═════ MATERIAL FOR THIS TASK ═════

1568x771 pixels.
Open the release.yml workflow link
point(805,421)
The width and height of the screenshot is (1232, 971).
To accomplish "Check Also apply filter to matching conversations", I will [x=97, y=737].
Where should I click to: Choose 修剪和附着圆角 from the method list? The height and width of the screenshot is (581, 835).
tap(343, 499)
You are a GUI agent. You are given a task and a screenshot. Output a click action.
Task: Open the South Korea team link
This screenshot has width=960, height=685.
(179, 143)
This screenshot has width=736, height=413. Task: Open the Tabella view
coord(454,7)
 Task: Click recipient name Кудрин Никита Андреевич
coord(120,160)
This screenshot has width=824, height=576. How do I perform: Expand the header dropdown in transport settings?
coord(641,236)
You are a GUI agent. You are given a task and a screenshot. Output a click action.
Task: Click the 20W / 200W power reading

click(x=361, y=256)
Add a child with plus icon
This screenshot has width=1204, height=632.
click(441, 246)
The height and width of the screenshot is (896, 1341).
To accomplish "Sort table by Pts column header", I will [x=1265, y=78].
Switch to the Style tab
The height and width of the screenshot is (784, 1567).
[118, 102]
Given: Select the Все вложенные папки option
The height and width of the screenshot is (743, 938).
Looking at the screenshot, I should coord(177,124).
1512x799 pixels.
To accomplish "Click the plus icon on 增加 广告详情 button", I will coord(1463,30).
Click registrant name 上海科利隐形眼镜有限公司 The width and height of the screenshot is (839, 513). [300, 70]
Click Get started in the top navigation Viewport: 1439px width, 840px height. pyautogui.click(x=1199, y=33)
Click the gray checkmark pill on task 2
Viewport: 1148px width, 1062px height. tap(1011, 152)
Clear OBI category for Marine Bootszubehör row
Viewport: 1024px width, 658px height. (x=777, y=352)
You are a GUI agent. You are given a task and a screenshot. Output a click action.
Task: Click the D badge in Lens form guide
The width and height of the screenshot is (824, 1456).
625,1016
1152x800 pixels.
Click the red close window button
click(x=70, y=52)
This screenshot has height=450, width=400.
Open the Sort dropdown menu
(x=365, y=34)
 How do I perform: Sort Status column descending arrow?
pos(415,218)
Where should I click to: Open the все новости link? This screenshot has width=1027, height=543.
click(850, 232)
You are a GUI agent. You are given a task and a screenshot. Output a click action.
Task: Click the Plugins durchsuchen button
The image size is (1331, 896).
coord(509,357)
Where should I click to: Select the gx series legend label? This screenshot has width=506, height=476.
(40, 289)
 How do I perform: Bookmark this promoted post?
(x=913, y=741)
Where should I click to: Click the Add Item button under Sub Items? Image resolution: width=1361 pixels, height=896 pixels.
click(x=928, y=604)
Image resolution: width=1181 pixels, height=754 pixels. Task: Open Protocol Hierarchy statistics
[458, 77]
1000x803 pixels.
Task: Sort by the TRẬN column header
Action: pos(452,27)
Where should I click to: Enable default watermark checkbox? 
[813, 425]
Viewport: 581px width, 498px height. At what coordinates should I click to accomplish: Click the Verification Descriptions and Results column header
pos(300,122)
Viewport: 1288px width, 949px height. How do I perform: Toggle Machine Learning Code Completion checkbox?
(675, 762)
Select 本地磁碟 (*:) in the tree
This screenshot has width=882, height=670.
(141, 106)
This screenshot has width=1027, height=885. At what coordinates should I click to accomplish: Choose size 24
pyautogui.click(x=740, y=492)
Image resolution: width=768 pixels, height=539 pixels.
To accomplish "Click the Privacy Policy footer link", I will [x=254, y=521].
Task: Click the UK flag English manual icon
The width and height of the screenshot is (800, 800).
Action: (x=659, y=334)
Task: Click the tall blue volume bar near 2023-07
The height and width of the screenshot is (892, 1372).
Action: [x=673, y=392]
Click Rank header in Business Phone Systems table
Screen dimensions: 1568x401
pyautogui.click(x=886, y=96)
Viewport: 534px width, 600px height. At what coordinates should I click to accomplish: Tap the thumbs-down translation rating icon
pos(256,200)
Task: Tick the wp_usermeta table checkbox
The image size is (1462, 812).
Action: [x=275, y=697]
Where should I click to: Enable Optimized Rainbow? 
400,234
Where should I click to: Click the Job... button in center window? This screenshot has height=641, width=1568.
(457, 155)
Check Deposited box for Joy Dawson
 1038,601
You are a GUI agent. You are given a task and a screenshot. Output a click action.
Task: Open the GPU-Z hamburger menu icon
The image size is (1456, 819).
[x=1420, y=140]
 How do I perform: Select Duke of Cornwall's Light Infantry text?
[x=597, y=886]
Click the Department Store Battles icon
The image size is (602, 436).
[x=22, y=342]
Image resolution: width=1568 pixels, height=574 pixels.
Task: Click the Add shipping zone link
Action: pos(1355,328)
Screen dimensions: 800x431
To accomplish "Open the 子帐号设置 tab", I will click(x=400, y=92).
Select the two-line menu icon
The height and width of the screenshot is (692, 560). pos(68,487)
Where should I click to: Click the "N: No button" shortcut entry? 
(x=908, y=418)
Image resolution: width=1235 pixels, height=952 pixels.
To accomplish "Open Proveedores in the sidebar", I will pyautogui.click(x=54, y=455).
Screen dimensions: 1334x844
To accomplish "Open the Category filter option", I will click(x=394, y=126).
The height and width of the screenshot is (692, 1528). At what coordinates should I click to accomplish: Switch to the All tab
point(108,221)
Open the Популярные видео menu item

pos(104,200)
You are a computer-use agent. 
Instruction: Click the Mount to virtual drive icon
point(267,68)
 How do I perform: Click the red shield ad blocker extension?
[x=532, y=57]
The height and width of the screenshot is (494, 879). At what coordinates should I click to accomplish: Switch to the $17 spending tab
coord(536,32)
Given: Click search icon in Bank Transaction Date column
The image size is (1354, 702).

═════

### [JOB]
Reproduce all the lines from the start of the lines through the line containing "click(441, 246)", inclusive, requests included. Multiply every coordinate in the answers by 1.3 and round each result to a whole number, rounding halves up.

### [THE REPLY]
1568x771 pixels.
Open the release.yml workflow link
point(1047,547)
The width and height of the screenshot is (1232, 971).
To accomplish "Check Also apply filter to matching conversations", I will [x=126, y=958].
Where should I click to: Choose 修剪和附着圆角 from the method list? The height and width of the screenshot is (581, 835).
tap(446, 649)
You are a GUI agent. You are given a task and a screenshot. Output a click action.
Task: Open the South Korea team link
This screenshot has width=960, height=685.
(233, 186)
This screenshot has width=736, height=413. Task: Open the Tabella view
coord(590,9)
 Task: Click recipient name Кудрин Никита Андреевич
coord(156,208)
This screenshot has width=824, height=576. How do I perform: Expand the header dropdown in transport settings?
coord(833,307)
You are a GUI agent. You are given a task and a screenshot. Output a click action.
Task: Click the 20W / 200W power reading

click(x=469, y=333)
Add a child with plus icon
This screenshot has width=1204, height=632.
click(573, 320)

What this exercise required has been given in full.